Am J Kidney Dis. 2016 Aug;68(2):193-202. doi: 10.1053/j.ajkd.2015.12.025. Epub 2016 Jan 29.
It is not clear whether the pattern of kidney function decline in patients with chronic kidney disease (CKD) may relate to outcomes after reaching end-stage renal disease (ESRD). We hypothesize that an abrupt decline in kidney function prior to ESRD predicts early death after initiating maintenance hemodialysis therapy.
Prospective cohort study.
SETTING & PARTICIPANTS: The Chronic Renal Insufficiency Cohort (CRIC) Study enrolled men and women with mild to moderate CKD. For this study, we studied 661 individuals who developed chronic kidney failure that required hemodialysis therapy initiation.
The primary predictor was the presence of an abrupt decline in kidney function prior to ESRD. We incorporated annual estimated glomerular filtration rates (eGFRs) into a mixed-effects model to estimate patient-specific eGFRs at 3 months prior to initiation of hemodialysis therapy. Abrupt decline was defined as having an extrapolated eGFR≥30mL/min/1.73m(2) at that time point.
All-cause mortality within 1 year after initiating hemodialysis therapy.
Multivariable Cox proportional hazards.
Among 661 patients with CKD initiating hemodialysis therapy, 56 (8.5%) had an abrupt predialysis decline in kidney function and 69 died within 1 year after initiating hemodialysis therapy. After adjustment for demographics, cardiovascular disease, diabetes, and cancer, abrupt decline in kidney function was associated with a 3-fold higher risk for death within the first year of ESRD (adjusted HR, 3.09; 95% CI, 1.65-5.76).
Relatively small number of outcomes; infrequent (yearly) eGFR determinations; lack of more granular clinical data.
Abrupt decline in kidney function prior to ESRD occurred in a significant minority of incident hemodialysis patients and predicted early death in ESRD.

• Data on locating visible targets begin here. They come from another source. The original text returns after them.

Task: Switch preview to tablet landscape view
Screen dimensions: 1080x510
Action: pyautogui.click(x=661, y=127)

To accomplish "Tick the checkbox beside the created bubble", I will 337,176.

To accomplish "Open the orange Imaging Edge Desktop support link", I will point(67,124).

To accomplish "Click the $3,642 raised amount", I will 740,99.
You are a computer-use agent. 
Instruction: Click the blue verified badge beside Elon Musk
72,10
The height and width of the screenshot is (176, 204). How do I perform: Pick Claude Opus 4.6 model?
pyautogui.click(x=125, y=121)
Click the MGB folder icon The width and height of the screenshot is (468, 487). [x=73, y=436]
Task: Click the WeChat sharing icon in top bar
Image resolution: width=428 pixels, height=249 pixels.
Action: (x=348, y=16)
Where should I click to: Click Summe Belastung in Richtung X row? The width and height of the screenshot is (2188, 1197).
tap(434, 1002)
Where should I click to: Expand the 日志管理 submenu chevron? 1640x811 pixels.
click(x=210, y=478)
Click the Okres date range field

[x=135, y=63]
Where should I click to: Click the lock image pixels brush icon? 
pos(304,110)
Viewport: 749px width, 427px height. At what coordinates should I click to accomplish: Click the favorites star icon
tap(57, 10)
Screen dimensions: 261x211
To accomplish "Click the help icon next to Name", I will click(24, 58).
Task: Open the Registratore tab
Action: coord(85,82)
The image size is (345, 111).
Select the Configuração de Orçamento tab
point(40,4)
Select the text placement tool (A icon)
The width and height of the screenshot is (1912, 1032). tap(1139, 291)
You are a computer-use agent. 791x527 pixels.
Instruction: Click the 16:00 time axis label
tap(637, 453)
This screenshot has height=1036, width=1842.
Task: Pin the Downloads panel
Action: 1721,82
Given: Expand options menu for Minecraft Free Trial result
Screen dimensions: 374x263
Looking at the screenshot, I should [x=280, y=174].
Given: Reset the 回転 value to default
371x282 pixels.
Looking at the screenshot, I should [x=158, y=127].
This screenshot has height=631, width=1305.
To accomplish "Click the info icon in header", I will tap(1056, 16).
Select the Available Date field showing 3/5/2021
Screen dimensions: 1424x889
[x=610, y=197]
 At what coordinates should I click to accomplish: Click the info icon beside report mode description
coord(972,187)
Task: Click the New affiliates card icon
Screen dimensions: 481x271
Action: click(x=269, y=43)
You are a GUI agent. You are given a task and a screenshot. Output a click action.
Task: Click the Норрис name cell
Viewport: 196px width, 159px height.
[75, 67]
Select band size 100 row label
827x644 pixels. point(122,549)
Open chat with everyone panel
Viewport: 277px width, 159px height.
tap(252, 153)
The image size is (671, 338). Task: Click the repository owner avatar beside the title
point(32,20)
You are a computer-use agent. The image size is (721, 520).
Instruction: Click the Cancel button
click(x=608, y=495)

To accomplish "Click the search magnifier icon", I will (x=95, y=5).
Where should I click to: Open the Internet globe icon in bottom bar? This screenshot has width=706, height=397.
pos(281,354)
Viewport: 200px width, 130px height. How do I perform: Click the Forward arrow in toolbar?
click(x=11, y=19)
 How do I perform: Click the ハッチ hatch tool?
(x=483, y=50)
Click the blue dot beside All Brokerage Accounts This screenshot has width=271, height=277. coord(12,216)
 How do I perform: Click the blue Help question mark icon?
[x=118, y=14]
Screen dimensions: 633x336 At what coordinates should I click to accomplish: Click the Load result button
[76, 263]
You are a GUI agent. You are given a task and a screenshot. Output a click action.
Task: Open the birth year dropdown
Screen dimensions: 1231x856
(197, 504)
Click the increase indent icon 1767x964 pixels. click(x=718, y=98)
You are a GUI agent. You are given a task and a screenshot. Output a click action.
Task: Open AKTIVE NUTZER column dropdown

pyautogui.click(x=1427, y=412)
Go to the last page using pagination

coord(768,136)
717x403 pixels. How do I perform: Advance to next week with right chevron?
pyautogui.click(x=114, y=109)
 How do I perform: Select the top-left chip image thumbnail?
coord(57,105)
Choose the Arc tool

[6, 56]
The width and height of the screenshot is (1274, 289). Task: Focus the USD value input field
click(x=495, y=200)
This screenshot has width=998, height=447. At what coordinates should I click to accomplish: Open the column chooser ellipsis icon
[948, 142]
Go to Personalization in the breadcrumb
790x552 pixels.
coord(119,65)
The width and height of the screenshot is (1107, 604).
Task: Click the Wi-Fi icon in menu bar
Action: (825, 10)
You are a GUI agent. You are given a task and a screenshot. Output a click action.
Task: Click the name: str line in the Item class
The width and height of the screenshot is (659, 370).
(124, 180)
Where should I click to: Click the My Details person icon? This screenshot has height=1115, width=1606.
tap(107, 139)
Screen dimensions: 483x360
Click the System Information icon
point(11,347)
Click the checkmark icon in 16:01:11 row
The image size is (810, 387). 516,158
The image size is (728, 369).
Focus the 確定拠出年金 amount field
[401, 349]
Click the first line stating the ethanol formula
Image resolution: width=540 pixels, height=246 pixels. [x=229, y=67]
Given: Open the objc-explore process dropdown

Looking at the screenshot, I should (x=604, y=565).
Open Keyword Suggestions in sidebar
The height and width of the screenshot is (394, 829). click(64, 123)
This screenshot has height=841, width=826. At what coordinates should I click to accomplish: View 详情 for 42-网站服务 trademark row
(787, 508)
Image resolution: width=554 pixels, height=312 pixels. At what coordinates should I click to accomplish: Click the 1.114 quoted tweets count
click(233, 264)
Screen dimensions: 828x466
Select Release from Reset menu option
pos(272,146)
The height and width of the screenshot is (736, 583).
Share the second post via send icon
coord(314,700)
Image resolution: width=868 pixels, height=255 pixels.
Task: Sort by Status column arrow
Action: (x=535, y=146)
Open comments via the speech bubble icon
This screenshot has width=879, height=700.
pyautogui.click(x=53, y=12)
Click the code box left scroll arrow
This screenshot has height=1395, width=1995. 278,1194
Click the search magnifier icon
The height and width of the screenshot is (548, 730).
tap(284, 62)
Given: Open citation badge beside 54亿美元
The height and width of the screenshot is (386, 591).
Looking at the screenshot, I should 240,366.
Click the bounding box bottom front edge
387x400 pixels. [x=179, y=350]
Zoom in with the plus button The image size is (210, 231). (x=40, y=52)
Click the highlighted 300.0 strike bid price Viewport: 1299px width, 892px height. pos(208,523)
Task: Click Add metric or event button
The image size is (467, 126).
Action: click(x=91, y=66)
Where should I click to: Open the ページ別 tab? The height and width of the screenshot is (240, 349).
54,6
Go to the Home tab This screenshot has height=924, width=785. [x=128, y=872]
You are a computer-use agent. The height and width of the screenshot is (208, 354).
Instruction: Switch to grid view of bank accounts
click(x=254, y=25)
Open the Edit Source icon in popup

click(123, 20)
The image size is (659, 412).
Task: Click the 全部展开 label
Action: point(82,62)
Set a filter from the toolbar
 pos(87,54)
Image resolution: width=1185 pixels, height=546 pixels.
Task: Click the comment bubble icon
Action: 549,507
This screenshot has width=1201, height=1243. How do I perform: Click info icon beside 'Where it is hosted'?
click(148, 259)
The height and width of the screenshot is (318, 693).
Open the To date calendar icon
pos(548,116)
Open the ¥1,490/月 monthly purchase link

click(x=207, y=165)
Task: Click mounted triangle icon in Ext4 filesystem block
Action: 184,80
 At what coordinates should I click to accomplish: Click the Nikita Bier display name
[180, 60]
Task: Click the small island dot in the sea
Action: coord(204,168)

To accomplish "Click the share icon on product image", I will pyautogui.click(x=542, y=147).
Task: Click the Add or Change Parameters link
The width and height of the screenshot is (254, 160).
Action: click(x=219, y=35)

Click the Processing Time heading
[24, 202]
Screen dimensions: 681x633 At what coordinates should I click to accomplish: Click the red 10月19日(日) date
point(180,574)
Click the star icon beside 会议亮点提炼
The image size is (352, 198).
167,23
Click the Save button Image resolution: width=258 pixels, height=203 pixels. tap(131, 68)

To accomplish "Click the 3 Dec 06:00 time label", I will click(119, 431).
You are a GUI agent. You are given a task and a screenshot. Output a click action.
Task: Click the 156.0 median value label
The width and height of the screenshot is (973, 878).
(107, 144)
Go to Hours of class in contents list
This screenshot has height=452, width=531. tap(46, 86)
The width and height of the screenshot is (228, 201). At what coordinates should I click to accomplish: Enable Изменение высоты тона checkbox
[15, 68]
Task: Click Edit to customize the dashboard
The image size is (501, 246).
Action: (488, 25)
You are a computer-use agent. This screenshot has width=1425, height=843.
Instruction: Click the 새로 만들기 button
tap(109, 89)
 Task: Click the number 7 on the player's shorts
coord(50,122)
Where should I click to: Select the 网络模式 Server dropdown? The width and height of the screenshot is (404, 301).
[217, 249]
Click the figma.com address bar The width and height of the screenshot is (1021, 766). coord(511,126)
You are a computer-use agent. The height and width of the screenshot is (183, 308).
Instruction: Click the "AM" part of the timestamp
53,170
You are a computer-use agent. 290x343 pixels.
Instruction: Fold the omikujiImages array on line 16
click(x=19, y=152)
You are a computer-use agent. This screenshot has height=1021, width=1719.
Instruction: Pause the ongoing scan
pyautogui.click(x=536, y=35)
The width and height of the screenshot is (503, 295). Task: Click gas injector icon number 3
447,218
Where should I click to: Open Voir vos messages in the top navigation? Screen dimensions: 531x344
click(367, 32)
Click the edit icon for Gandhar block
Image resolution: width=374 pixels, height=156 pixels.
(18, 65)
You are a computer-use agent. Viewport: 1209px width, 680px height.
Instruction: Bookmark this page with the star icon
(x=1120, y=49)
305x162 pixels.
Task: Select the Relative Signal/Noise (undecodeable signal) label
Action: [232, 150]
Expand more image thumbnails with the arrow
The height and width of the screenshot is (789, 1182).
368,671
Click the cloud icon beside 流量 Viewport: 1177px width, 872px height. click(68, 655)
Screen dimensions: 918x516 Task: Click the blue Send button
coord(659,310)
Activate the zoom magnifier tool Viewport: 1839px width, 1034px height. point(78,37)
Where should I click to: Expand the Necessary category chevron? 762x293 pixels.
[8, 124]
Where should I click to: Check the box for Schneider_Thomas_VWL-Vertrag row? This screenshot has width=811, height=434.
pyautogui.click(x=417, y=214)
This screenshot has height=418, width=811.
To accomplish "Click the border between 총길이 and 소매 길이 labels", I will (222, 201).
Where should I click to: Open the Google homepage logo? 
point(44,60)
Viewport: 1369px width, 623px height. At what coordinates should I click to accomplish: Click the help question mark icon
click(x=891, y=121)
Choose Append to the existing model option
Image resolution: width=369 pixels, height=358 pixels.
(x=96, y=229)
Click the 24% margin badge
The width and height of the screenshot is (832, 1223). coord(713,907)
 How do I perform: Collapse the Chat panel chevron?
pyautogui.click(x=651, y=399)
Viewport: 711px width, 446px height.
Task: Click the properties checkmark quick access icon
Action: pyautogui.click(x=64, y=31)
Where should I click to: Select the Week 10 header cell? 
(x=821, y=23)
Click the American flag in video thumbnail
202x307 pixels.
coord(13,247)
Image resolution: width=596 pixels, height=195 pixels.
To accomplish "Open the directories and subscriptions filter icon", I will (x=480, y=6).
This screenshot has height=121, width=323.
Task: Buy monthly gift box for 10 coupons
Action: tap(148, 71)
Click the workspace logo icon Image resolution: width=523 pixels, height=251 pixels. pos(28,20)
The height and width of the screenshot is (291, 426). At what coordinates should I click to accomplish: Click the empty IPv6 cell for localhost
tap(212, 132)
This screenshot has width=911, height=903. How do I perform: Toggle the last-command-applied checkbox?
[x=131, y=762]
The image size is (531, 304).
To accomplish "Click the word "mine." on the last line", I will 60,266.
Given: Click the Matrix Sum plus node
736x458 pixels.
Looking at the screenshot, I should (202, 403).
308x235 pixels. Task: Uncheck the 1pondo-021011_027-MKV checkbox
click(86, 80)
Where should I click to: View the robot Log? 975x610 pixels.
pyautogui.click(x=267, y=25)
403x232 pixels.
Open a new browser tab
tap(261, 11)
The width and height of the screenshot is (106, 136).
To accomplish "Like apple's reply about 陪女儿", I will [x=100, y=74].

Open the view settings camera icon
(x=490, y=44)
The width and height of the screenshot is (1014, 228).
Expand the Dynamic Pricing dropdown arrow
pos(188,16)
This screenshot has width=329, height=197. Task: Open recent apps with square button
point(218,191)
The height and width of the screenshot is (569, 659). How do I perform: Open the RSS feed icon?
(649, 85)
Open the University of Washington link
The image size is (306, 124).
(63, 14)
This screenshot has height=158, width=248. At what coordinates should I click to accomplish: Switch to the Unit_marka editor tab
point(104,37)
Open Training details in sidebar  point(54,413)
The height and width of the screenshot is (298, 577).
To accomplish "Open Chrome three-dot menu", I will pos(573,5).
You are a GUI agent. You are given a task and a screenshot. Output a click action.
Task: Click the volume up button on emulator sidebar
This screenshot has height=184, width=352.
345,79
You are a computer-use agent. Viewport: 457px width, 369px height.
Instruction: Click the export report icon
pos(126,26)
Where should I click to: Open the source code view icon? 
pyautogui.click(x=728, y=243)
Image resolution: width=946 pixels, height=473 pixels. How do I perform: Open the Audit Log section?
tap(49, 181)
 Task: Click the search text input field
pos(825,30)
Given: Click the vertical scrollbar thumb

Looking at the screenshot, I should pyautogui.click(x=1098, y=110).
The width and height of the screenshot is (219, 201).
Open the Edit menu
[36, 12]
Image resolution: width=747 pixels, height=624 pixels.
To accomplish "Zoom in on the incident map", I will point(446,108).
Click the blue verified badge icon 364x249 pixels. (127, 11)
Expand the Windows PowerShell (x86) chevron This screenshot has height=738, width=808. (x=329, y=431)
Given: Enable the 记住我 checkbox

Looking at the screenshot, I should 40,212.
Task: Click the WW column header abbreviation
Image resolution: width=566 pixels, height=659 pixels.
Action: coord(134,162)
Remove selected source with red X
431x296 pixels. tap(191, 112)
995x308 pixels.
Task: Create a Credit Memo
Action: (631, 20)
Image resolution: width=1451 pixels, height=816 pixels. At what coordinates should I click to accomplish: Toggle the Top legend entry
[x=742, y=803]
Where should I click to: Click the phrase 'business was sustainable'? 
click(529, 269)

慢性肾脏病(CKD)患者肾功能下降的模式是否与终末期肾病(ESRD)后的结局相关尚不清楚。我们假设ESRD前肾功能的突然下降预示着开始维持性血液透析治疗后的早期死亡。
前瞻性队列研究。
慢性肾功能不全队列(CRIC)研究纳入了轻度至中度CKD的男性和女性。在本研究中,我们研究了661例发展为需要开始血液透析治疗的慢性肾衰竭患者。
主要预测因素是ESRD前肾功能的突然下降。我们将年度估计肾小球滤过率(eGFR)纳入混合效应模型,以估计血液透析治疗开始前3个月患者特异性的eGFR。突然下降定义为该时间点外推的eGFR≥30mL/min/1.73m²。
开始血液透析治疗后1年内的全因死亡率。
多变量Cox比例风险模型。
在661例开始血液透析治疗的CKD患者中,56例(8.5%)透析前肾功能突然下降,69例在开始血液透析治疗后1年内死亡。在调整了人口统计学、心血管疾病、糖尿病和癌症因素后,肾功能突然下降与ESRD第一年死亡风险高3倍相关(校正后风险比,3.09;95%置信区间,1.65 - 5.76)。
结局数量相对较少;eGFR测定不频繁(每年一次);缺乏更详细的临床数据。
ESRD前肾功能突然下降发生在少数新发血液透析患者中,并预示着ESRD患者的早期死亡。